Schaka commented 1 month ago

native-image-error.zip

If you do gradle bootBuildImage and docker run native-image-error, you'll see the error. It will not error if you just run it locally, only in the image produced by buildpacks.

You can even try docker run native-image-error -Dsun.jnu.encoding=UTF-8. I think it's some form of base image that doesn't accept or delegate the LANG or LC_ALL env variables or the base image is one where GraalVM doesn't interpret them correctly at build time.

As you can see in my previous example, it works just fine using Oracle's base image with javac and native-image. I'm at a bit of a loss trying to figure out what's different.

You guys do amazing work, so I wouldn't be surprised if I fucked up somehow.

dmikusa commented 1 month ago

A couple of observations...

Schaka commented 1 month ago

I've also created an issue over at at GraalVM. The package they use seems to be glibc-all-langpacks.

I can't find the Ubuntu/Debian equivalent. Maybe they can shine a light on it.

The locales package is available on Ubuntu 22, but that should be installed by default.

Having a quick look, at most I can tell that Oracle Linux 9 supplies glibc-all-langpacks 2.34, whereas Ubuntu's locale uses 2.35. Hopefully that one minor version isn't what breaks it here.

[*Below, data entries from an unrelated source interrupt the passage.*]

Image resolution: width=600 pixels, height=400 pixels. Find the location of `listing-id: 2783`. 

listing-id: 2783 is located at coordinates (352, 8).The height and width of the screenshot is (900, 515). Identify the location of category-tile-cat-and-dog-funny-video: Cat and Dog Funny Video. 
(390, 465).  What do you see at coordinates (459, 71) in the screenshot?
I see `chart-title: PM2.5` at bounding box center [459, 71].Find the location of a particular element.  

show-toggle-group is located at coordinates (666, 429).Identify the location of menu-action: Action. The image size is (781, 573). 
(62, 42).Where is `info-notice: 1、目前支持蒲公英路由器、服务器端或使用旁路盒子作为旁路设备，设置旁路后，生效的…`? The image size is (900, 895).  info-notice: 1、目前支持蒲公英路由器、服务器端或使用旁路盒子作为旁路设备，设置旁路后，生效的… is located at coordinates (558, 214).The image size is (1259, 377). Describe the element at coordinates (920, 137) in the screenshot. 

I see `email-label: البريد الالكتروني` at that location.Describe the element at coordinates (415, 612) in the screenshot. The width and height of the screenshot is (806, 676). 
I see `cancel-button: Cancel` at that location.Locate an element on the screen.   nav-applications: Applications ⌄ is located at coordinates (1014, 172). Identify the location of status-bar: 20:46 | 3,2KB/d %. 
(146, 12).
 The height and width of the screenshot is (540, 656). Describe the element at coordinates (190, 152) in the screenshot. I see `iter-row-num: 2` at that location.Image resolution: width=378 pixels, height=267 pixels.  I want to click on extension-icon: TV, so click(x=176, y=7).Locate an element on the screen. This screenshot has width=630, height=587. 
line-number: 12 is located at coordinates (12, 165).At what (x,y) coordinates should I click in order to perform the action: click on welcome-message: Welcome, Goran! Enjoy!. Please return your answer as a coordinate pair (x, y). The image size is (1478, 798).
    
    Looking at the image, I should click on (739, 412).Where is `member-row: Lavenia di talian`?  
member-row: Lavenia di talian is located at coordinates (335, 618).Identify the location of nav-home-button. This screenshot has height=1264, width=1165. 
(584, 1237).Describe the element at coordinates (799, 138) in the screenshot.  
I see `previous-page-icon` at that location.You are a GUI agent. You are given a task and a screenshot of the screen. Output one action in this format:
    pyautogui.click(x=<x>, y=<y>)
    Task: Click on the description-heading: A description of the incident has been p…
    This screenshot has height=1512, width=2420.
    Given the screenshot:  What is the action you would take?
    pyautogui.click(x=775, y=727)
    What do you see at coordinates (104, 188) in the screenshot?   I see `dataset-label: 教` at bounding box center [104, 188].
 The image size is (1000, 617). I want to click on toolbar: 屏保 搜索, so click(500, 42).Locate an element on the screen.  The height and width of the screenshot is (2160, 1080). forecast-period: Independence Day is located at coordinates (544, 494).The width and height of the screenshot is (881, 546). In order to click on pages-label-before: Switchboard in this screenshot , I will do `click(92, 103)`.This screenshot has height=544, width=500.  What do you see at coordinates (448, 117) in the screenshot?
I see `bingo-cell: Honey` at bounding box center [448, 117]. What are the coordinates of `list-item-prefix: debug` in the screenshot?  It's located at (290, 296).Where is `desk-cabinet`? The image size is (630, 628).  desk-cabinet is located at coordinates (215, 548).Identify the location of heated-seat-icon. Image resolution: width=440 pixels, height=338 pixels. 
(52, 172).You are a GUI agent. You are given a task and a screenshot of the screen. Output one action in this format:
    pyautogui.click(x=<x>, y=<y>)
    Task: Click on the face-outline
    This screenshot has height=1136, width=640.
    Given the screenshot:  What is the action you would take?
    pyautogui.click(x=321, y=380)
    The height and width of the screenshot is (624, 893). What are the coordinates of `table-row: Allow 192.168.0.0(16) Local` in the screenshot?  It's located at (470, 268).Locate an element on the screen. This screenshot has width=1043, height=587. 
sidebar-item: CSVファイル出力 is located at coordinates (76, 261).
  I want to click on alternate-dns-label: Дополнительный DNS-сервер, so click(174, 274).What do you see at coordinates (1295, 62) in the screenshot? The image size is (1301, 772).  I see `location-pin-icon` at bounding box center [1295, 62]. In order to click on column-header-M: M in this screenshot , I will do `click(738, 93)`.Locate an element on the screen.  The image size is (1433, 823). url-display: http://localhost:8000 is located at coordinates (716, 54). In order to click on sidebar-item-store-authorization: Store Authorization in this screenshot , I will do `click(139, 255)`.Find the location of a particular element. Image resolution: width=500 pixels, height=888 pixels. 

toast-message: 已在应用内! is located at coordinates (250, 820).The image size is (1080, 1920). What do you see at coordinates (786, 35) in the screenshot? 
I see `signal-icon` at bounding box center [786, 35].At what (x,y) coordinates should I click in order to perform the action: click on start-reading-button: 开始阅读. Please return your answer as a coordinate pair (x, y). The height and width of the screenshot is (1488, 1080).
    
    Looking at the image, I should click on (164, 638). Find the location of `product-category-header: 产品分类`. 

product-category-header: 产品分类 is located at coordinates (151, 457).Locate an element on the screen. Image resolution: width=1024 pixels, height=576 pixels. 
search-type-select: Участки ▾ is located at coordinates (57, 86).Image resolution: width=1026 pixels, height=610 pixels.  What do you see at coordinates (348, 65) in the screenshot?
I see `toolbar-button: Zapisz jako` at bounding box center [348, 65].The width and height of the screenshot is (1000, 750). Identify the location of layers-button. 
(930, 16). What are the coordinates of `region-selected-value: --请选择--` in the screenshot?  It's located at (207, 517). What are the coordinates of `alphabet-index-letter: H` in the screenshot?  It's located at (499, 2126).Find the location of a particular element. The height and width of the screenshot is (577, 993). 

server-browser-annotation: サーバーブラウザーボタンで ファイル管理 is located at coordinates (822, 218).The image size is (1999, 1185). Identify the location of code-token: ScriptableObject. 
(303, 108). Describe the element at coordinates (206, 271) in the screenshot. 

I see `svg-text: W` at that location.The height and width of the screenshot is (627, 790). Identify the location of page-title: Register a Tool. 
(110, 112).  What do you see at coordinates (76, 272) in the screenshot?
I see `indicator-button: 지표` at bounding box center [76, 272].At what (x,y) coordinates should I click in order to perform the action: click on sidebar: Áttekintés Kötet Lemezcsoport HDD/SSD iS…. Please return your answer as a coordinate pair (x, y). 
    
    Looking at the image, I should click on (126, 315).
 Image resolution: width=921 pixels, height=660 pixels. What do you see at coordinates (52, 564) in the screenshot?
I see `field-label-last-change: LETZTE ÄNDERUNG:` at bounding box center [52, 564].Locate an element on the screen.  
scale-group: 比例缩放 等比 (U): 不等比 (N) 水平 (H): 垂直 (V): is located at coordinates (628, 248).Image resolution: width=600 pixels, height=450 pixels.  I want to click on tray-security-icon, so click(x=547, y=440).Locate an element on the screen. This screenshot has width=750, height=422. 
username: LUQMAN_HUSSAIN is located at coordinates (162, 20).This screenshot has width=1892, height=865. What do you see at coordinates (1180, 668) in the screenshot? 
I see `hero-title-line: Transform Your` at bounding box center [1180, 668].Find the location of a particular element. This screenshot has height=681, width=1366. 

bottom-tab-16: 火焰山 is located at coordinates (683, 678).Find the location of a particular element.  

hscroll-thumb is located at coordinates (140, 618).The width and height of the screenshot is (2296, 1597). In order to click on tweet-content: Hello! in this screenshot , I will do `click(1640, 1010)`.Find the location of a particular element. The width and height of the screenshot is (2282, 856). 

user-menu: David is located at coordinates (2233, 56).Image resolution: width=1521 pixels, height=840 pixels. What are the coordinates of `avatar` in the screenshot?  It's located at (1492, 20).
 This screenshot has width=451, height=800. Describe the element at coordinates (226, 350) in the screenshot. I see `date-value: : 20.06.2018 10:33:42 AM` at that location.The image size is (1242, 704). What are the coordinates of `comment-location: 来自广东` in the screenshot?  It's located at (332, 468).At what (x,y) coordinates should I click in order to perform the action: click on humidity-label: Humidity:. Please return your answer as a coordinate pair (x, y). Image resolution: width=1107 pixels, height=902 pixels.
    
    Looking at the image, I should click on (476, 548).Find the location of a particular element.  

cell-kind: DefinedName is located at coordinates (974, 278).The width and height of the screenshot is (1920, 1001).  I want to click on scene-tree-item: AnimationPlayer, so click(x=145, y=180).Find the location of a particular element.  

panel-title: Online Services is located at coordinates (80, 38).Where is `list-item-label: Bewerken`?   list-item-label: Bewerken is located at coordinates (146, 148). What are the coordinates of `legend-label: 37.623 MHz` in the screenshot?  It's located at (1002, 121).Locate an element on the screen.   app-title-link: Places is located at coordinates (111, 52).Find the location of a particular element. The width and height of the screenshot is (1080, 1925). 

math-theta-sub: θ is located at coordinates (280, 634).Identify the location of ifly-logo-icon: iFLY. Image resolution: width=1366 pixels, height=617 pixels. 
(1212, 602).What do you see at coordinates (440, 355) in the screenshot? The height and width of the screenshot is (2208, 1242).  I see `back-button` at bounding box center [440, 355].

Edit: Out of curiosity, I've created a builder from a build and run image using graalvm-community:23, specifically added the glibc-all-langpacks and it still results in the same error. I'm guessing I'd have to adjust the buildpacks too.

Schaka commented 1 month ago

I ended up using --patch-module. Recompiling the sun.nio.fs.Util class myself with UTF-8 forced, doing a hacky copying into a folder structure that's accepted by the compiler and it got accepted by the native image without issue.

native-image-error.zip

It's incredibly hacky but may solve this for anyone else that needs a temporary (haha) solution. The real problem still needs fixing but I suspect it'll be a while before the GraalVM team gives a definitive answer as to what it actually required and the system property is set under the hood.

dmikusa commented 1 month ago

Thanks for sharing! I'm subscribed on the GraalVM issue, so I'll keep an eye on what they say and if there's anything we can do to make this just work, I'll open up issues.